Researchers investigating the role of the interleukin (IL)-17 producing T-helper (Th17) cell cytokine system have discovered that IL-23 is strongly associated with rheumatoid arthritis (RA) but not spondyloarthritis (SpA).
“Th17 cells are an effecter T-cell population that play a role in several chronic inflammatory conditions and are dependent on IL-23 for their survival and expansion,” explain Dirk Elewaut (Ghent University Hospital, Belgium) and colleagues.
“Recently, a genetic association was discovered between polymorphisms in the gene coding for the IL-23 receptor and SpA.”
To evaluate the role of the Th17 cytokine system in SpA pathogenesis, Elewaut and team obtained paired synovial fluid (SF), serum, and synovial biopsies from 22 psoriatic arthritis (PsA), 30 non-PsA SpA, and 22 RA patients.
They measured IL-17, IL-23, and chemokine ligand (CCL)20, a major Th17 attracting chemokine, levels in the SF and serum of the patients and correlated the results with systemic and local parameters of disease activity.
The researchers report that the degree of local as well as systemic inflammation did not differ between the cohorts.
“This indicates that eventual differences in the levels of inflammatory mediators between the three cohorts would be the result of genuine disease-specific traits rather than merely differences in the intensity of inflammation,” they say.
The results showed that levels of IL-17 in SF tended to be higher in non-PsA SpA compared with PsA and RA patients, whereas SF IL-23 levels were similar.
In serum, there was a tendency for higher IL-23 levels in RA, which correlated strongly with disease activity parameters.
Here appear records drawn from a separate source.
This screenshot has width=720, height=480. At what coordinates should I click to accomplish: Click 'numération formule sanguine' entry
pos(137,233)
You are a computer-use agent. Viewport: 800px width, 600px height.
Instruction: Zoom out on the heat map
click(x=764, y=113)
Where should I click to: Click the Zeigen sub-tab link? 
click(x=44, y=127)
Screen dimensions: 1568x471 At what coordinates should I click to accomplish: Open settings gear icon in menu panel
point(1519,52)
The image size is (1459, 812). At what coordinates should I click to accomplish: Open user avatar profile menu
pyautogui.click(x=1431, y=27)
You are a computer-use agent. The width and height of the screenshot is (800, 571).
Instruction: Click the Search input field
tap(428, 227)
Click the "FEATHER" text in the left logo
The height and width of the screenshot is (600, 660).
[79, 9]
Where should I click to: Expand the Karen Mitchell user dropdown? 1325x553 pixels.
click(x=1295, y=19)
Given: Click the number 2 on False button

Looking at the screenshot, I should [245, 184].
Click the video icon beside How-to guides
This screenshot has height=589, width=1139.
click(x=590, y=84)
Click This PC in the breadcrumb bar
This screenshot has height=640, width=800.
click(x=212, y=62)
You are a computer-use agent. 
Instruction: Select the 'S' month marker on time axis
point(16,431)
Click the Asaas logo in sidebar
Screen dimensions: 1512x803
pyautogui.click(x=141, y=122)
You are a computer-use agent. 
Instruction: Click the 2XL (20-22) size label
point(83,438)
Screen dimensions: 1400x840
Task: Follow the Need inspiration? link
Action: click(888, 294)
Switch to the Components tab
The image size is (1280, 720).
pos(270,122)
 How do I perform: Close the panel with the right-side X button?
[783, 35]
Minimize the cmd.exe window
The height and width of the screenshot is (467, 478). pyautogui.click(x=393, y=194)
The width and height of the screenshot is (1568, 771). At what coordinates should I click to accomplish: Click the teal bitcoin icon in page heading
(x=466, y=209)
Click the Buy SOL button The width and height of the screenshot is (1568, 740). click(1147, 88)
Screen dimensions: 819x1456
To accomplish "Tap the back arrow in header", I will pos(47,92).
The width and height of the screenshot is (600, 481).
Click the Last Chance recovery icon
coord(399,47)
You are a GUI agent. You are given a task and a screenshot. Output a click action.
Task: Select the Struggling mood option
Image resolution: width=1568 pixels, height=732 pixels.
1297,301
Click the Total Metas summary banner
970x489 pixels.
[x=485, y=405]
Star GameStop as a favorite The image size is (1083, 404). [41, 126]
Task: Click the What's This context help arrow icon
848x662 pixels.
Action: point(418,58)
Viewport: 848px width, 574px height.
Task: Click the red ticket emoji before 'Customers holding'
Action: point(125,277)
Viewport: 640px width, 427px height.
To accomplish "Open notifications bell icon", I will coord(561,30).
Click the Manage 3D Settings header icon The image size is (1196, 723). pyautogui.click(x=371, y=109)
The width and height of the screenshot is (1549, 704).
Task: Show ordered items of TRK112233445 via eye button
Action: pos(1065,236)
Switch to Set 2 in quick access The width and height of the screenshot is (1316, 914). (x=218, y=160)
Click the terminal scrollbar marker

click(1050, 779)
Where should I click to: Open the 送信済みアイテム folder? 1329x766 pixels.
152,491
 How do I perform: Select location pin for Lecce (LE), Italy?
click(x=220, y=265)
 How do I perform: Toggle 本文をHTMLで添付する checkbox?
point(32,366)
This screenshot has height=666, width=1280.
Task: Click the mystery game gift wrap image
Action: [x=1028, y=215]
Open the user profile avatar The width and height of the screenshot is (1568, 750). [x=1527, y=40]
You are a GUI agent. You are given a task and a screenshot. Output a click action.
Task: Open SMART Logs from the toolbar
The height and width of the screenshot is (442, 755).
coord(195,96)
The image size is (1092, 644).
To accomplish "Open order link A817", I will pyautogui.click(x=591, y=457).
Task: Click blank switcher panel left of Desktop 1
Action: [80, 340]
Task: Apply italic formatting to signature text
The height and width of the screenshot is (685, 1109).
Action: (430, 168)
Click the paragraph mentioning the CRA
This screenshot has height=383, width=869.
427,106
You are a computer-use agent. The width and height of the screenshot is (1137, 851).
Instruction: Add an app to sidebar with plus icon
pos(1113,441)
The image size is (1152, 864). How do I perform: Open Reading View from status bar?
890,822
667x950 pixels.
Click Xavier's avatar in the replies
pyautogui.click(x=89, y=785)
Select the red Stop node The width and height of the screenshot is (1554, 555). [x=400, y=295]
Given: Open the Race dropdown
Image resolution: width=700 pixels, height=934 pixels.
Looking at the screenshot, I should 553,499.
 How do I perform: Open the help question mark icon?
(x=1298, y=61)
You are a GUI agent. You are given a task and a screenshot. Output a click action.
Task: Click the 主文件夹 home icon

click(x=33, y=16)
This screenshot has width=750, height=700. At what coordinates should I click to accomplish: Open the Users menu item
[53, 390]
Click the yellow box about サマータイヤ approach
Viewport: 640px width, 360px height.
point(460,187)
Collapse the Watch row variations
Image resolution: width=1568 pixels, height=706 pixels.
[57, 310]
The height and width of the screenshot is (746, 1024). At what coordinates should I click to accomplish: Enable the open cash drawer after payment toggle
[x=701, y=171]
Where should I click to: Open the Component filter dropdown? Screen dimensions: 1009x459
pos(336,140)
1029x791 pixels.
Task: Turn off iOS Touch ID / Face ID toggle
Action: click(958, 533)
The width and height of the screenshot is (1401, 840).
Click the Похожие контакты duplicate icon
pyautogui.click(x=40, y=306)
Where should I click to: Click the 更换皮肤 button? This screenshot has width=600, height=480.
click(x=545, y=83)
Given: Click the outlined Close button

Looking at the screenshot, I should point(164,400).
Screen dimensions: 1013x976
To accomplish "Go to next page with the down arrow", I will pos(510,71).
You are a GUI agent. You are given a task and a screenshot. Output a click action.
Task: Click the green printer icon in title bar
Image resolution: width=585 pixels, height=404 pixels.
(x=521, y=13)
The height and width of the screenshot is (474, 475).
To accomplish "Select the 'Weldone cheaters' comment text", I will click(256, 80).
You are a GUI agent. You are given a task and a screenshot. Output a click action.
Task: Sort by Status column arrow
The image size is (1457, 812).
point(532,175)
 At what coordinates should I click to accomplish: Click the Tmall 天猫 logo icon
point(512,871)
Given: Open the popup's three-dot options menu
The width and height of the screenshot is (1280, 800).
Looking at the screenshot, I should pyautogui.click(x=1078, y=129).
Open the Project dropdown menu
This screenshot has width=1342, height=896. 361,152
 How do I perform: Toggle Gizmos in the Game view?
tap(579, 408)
Concentrations of CCL20 were higher in the joints of RA than in SpA patients. Interestingly, levels of CCL20 were markedly higher in synovial fluid compared with serum in all patients.
Of note, there was a significant association between the expression of the Th17 cytokine system and the presence of intimal lining layer hyperplasia in RA.
“These results point towards a differential regulation of the Th17 cytokine system in SpA compared to RA,” conclude Elewaut et al in the Annals of Rheumatic Diseases.
They add that further investigation into this cytokine system as a potential therapeutic target in chronic arthritis is warranted.